* Begin Data provided *

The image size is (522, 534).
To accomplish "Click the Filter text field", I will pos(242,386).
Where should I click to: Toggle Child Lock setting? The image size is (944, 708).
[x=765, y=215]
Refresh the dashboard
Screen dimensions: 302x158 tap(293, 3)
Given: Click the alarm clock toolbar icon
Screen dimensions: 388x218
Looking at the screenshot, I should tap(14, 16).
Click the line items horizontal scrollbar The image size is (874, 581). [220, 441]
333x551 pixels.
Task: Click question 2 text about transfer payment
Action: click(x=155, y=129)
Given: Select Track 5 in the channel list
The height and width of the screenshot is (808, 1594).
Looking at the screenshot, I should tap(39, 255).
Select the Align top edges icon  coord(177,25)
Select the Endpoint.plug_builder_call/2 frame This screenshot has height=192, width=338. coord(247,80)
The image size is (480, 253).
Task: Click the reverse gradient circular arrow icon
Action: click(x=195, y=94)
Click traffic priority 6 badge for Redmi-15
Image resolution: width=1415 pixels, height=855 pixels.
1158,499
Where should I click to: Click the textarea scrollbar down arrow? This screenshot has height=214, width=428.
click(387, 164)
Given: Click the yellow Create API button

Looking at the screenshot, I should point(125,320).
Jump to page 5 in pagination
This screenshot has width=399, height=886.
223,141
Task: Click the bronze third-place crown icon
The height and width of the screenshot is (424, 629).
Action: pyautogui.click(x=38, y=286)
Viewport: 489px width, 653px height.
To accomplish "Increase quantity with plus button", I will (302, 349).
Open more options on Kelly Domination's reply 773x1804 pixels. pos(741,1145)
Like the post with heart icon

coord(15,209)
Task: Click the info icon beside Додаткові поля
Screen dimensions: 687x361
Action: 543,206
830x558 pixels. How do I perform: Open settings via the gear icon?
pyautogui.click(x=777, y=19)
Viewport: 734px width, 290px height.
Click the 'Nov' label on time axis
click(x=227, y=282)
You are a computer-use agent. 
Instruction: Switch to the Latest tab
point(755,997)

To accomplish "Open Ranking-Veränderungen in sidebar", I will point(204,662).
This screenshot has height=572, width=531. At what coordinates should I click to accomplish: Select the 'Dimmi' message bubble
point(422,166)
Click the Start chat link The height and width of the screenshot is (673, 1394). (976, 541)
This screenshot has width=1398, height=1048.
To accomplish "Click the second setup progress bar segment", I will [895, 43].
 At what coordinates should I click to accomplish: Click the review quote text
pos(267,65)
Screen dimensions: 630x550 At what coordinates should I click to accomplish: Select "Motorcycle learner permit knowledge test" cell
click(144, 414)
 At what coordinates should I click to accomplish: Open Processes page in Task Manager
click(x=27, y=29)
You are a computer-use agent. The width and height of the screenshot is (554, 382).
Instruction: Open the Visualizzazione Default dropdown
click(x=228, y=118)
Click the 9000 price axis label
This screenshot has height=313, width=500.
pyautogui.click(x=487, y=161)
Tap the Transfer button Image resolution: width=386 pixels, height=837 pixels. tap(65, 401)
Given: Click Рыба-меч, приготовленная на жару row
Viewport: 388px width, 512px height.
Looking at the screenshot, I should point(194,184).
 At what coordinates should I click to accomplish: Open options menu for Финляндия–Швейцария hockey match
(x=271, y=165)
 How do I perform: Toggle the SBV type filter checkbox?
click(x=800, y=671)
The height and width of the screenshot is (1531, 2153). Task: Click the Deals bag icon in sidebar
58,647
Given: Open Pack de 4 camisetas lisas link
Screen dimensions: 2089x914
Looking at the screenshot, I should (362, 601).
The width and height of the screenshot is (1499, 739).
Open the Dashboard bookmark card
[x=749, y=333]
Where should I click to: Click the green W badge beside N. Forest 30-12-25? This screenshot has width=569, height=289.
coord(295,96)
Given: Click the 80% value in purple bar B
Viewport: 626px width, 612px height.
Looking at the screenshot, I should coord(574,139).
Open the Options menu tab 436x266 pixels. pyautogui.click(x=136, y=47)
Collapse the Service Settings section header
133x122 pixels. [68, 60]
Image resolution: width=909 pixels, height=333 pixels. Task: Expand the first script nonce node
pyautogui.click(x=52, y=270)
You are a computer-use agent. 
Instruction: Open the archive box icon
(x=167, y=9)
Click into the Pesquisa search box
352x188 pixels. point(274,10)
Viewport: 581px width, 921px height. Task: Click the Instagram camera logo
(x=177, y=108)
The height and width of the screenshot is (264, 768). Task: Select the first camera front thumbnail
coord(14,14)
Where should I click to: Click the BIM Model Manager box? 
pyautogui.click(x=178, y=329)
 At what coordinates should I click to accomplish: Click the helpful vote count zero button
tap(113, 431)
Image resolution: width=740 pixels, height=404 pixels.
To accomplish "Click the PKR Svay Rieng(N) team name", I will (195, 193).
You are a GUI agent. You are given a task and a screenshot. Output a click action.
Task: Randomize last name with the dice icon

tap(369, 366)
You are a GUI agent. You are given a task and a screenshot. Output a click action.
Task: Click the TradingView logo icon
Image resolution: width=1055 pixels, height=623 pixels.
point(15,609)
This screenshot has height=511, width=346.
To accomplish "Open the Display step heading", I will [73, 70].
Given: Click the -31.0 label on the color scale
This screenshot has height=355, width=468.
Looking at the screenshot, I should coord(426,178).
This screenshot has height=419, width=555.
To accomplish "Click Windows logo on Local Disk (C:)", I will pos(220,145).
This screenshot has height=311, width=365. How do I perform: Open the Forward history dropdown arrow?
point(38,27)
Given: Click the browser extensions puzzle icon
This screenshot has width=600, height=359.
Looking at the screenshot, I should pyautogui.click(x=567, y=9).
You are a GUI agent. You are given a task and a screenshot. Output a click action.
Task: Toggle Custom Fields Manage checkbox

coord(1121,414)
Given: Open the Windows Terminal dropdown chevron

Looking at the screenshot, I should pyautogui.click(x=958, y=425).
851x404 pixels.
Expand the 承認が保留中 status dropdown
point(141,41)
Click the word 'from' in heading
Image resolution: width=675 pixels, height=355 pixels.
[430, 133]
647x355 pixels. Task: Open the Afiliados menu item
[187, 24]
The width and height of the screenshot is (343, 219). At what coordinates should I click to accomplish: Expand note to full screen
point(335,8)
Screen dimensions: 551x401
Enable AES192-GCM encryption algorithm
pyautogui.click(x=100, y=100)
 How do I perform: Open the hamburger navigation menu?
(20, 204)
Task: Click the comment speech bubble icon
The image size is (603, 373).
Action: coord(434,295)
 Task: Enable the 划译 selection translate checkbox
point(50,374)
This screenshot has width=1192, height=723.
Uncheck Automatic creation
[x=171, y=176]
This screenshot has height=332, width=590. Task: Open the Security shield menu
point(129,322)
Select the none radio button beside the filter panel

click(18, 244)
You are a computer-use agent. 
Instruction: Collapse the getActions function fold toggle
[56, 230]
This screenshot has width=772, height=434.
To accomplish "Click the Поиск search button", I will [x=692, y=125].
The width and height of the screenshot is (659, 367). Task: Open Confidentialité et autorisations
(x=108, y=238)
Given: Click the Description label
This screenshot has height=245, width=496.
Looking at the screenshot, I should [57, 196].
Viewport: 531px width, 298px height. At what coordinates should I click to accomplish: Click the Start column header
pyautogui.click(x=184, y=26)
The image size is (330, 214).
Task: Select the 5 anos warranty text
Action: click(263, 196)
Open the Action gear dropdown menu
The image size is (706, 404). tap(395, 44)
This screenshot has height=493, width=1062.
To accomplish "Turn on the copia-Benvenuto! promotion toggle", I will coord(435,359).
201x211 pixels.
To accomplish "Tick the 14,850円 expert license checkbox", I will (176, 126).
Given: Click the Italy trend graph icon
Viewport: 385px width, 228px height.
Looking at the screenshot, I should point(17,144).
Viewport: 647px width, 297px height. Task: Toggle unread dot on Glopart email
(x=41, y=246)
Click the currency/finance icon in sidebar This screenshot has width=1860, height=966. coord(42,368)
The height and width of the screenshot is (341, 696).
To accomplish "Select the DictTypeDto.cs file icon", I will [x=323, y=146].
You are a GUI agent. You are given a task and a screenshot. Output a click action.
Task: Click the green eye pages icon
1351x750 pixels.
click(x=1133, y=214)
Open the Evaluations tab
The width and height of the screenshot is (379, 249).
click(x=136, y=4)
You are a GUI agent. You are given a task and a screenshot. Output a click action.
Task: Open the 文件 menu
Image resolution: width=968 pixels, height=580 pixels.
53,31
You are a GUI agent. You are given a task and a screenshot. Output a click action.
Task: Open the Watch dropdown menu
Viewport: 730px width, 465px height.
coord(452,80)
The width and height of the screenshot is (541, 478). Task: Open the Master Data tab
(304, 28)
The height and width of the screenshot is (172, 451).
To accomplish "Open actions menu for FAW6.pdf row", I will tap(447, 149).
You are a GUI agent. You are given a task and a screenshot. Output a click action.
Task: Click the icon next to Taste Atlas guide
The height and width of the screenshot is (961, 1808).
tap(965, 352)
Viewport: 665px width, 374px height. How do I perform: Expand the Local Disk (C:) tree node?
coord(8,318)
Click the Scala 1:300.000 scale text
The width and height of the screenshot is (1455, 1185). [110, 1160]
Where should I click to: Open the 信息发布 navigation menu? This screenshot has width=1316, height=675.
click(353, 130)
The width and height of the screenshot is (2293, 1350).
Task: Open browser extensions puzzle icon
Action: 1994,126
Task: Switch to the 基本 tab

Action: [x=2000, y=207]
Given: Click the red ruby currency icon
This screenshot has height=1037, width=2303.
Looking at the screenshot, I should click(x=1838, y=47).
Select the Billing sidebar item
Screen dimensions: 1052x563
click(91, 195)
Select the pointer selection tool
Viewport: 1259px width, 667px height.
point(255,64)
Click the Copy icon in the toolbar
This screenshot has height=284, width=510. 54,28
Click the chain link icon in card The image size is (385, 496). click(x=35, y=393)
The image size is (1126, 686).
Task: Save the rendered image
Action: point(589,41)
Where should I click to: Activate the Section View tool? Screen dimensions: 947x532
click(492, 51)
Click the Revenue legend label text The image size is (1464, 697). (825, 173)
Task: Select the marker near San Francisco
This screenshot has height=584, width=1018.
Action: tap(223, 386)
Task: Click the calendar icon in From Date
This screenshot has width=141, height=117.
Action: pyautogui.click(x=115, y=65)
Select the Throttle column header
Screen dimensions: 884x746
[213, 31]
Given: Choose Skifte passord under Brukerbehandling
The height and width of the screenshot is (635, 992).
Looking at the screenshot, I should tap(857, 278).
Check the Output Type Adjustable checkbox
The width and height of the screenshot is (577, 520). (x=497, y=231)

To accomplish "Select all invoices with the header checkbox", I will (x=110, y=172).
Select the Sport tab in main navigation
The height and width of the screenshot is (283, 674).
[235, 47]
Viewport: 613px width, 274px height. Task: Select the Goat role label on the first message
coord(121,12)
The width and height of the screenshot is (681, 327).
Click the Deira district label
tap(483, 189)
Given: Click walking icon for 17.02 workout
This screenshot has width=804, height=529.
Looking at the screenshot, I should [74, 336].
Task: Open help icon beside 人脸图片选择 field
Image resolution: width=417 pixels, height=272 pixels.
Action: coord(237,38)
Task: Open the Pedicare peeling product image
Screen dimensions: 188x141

* End Data provided *

## What is being asked
Reproduce the lines above verbatim, starting at the first line of the records and ending at the line that contains "Select the Align", with both of those lines included and nothing else.

## Solution
The image size is (522, 534).
To accomplish "Click the Filter text field", I will pos(242,386).
Where should I click to: Toggle Child Lock setting? The image size is (944, 708).
[x=765, y=215]
Refresh the dashboard
Screen dimensions: 302x158 tap(293, 3)
Given: Click the alarm clock toolbar icon
Screen dimensions: 388x218
Looking at the screenshot, I should tap(14, 16).
Click the line items horizontal scrollbar The image size is (874, 581). [220, 441]
333x551 pixels.
Task: Click question 2 text about transfer payment
Action: click(x=155, y=129)
Given: Select Track 5 in the channel list
The height and width of the screenshot is (808, 1594).
Looking at the screenshot, I should tap(39, 255).
Select the Align top edges icon  coord(177,25)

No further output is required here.